* WHAT IS EXPECTED
Everything from the line containing "Where should I click to: Click" down to the last line of the entries below must be transcribed exactly, and nothing else.

* RECORDS FOR THE EXERCISE
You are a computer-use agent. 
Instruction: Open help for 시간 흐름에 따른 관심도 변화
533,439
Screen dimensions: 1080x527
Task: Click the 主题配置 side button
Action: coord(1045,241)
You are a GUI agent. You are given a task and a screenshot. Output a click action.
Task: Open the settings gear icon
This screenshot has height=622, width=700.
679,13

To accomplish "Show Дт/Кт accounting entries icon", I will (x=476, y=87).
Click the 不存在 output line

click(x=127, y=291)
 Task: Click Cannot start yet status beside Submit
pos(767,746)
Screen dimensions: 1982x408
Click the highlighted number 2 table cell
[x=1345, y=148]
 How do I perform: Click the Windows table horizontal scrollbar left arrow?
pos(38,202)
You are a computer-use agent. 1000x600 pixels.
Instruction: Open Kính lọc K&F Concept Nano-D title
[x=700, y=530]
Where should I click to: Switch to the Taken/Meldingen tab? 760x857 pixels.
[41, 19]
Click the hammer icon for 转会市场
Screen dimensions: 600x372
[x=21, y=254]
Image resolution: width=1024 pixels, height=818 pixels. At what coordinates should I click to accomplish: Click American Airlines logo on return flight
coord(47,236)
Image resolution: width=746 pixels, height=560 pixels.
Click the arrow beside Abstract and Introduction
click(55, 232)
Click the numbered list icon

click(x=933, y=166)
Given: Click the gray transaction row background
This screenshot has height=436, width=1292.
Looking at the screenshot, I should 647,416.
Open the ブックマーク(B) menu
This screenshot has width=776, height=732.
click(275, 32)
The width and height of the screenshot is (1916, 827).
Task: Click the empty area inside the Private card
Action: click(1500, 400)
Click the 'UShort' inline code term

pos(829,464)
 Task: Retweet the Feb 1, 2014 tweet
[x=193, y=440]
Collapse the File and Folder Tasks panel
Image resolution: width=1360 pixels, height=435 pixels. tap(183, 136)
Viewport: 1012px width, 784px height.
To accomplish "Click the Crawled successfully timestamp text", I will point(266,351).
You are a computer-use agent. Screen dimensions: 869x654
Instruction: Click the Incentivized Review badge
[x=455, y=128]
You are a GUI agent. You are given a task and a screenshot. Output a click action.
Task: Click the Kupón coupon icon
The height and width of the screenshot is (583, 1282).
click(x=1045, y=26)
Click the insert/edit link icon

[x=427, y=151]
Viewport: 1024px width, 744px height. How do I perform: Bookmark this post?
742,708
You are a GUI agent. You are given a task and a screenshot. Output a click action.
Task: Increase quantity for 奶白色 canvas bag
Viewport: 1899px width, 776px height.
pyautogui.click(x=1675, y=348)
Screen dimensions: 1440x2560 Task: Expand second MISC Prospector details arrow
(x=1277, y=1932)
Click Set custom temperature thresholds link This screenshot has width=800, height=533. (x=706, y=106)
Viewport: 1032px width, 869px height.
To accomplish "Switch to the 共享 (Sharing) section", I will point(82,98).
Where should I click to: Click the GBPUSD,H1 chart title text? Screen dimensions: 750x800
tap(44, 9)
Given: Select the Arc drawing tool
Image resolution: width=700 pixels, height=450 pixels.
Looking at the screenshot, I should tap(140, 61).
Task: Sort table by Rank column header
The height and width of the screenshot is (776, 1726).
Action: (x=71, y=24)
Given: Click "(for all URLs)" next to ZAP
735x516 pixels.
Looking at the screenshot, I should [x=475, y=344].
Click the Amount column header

* RESPONSE AREA
Where should I click to: Click the GBPUSD,H1 chart title text? Screen dimensions: 750x800
tap(44, 9)
Given: Select the Arc drawing tool
Image resolution: width=700 pixels, height=450 pixels.
Looking at the screenshot, I should tap(140, 61).
Task: Sort table by Rank column header
The height and width of the screenshot is (776, 1726).
Action: (x=71, y=24)
Given: Click "(for all URLs)" next to ZAP
735x516 pixels.
Looking at the screenshot, I should [x=475, y=344].
Click the Amount column header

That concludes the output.